То есть вам. У ежей знаете какое острое зрение? Не каждый заяц таким может похвастаться. И не падают никогда ежи, сложив живописно колючки, из поднебесья на поблёскивающие в темноте июньской ночи одинокие лысины заблудившихся путников. Враки это и гнусный поклёп! А летают ежи, если хотите, тихохонько-тихохонько… Бывало, плывут в облаках и курлычут жалостно – аж за сердце, стервецы, хватают. Всех, кто попадётся…
– Э-э! – вскинут головы те, кто попался. – Ежи на юг потянулись. Пора и нам готовиться к зиме…
Дороги
Не шаркайте, зайцы, пятками! Не протирайте в траве дырки! А то ведь стоит только зайцу шаркнуть ногой, как целые толпы любопытных сбегаются посмотреть: чего там такого заяц в траве нашёл? И вот от этого шарканья берутся наши дороги. Заяц шаркнет пяткой, а любопытствующие личности вытопчут окрестности.
Иногда в сердцах спросишь, бывало, зайца:
– Ну что же ты, зараза такая, заяц, шаркаешь? Зачем?
– А вот, – отвечает тебе заяц, – шаркается как-то. Звук, что ли, мелодический…
Берёзы
Берёзы… От их снежной коры и в июле веет апрелем. Соберёшься уходить, уже уходишь, но вдруг остановит тебя что-то.
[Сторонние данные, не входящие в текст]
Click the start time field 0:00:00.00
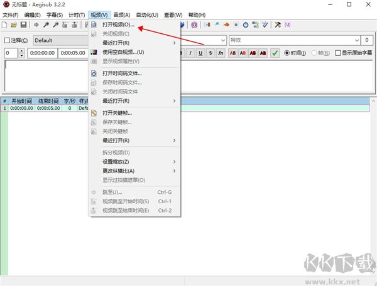Image resolution: width=377 pixels, height=286 pixels. tap(43, 53)
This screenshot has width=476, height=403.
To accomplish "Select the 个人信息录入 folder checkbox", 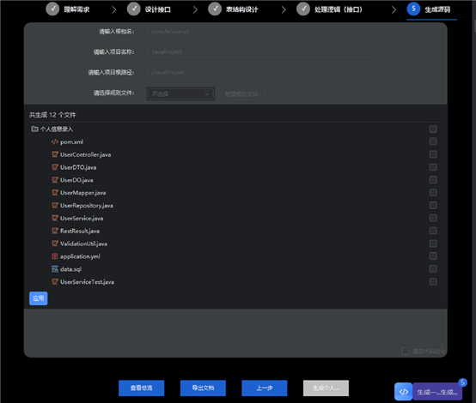I will (433, 129).
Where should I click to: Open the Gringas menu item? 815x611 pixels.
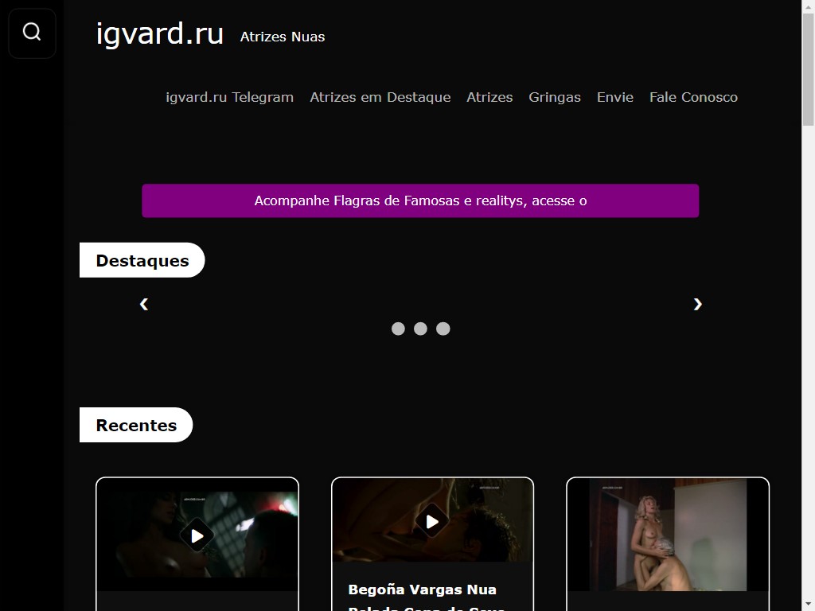(555, 97)
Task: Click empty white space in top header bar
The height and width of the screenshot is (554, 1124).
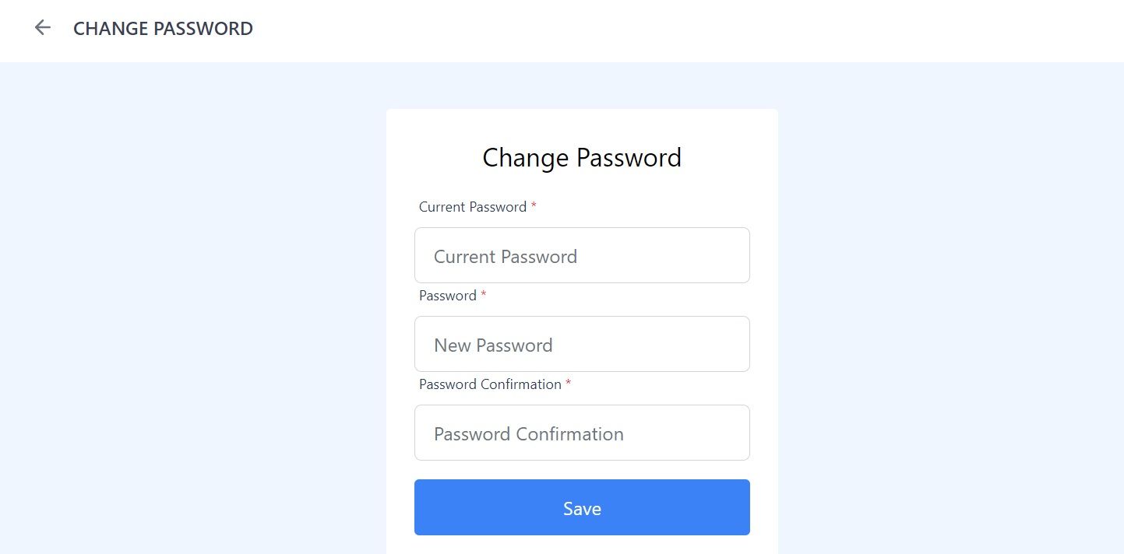Action: [685, 31]
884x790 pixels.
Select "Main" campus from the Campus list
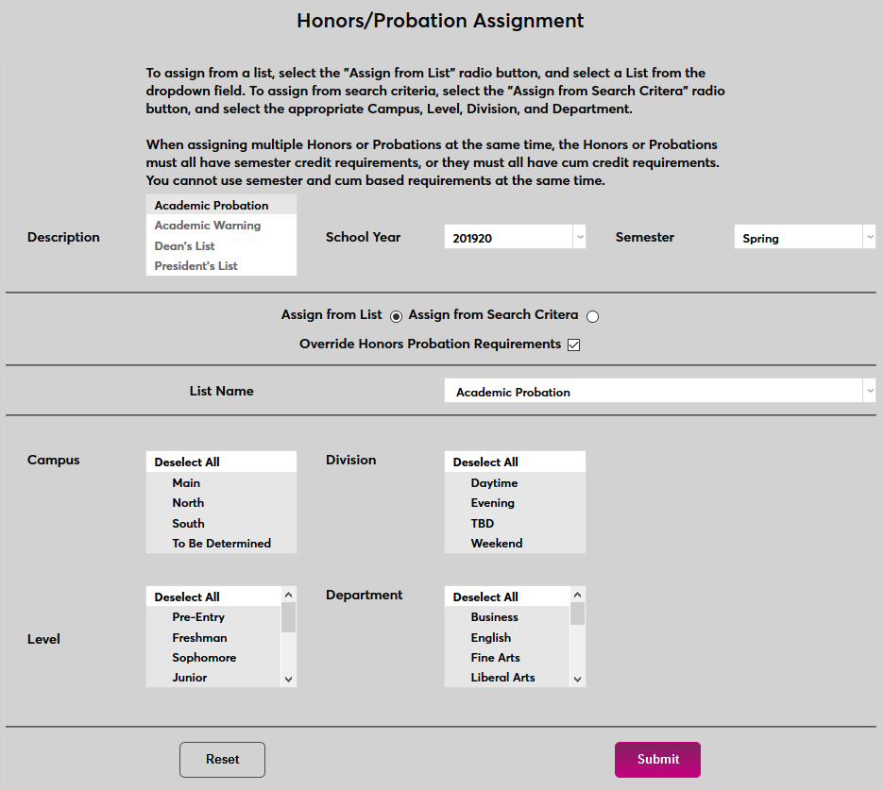186,482
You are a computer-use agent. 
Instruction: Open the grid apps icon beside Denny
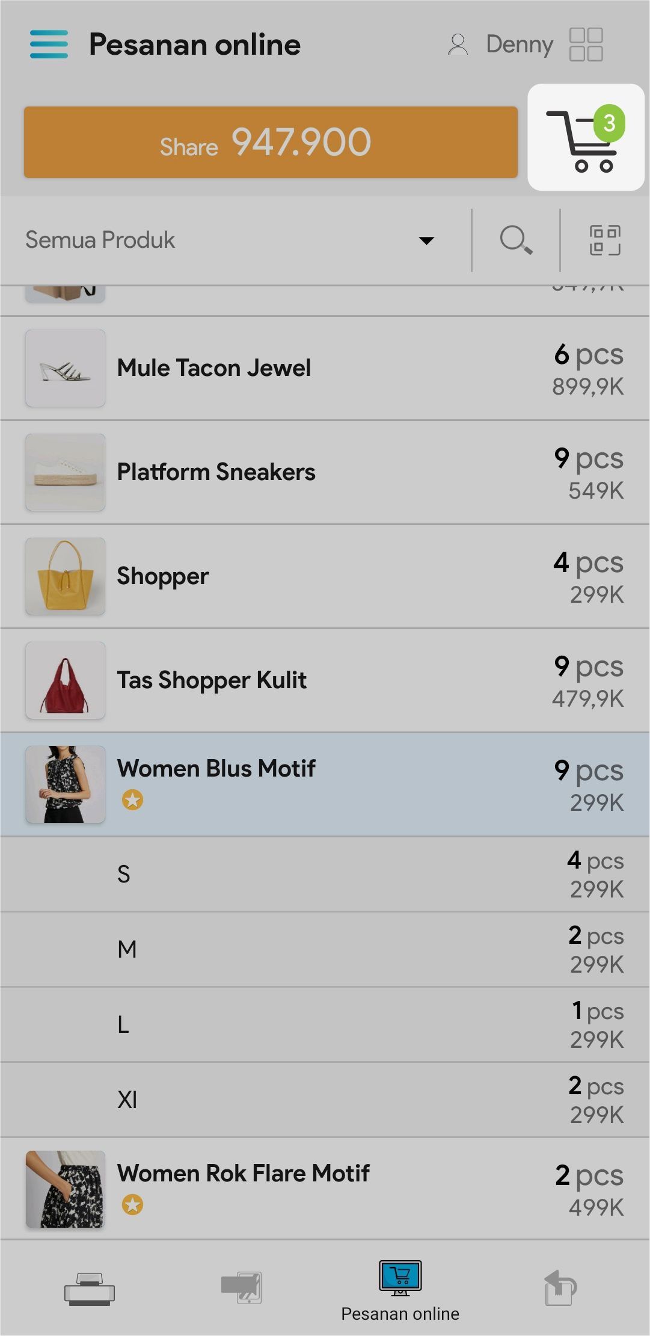tap(586, 45)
Ты оглянешься – берёзы. Словно сосульки остались с января. Словно их нечаянно весеннее солнышко забыло растопить. И вот они сочатся, тают на июльской жаре и стекают, капля за каплей, в небо. И там, в небе, всё синее-рассинее от этих капель…
Тогда я возвращаюсь в березняк. Беру первого попавшегося зазевавшегося зайца. Прислоняю его к прохладному берёзовому стволу. Прошу так постоять. Отхожу в сторону. Оглядываюсь. Теперь всё – я захочу сюда вернуться.
Последнее…
Описывая отечественную природу, я как-то упустил из виду важнейший метеорологический феномен, о котором часто спрашивают туристы. Дескать, что это за треск раздаётся у нас в лесу в сорокаградусный мороз? И действительно, откуда приезжему человеку знать, что это трещат челюсти зевающих червячков.
А всё как происходит… Очень просто. Обычно червячки и всякие разные гусенички спят в заблаговременно выкуськанных дырочках под корой деревьев, и ни за какие коврижки вам их не вытолкать в январе месяце на мороз. Вытолкать нельзя, но гусеничка сама выползает – посмотреть на погоду. Посмотрит, и от этого бесконечного снега такая тоска в её душе образуется, что гусеничка тут же начинает зевать – аж челюсти хрустят! И вот на этот треск слетаются птицы, потому что зимой пищи мало. Но червячки так заразительно зевают, что синица – на что уж птица сдержанная, – бывало, только приноровится слопать зевающую гусеничку – и тоже глаза вдруг выкатит, лапы растопырит, вытаращится вся, как всё равно филин какой, и судорожно, без всякого удовольствия зевнёт. А гусеничка, пользуясь моментом, нырнёт обратно в свой домик и, уже засыпая, ворчит, ругается… Ворчит о том, что зима. Что позёмка заплетает в косы седые пряди. О том, что пусто, что голо… Ворчит о том, что зима не кончается, хотя доподлинно известно, что у всего есть конец.
И у моего рассказа тоже есть конец. И он здесь. Всё! Точка.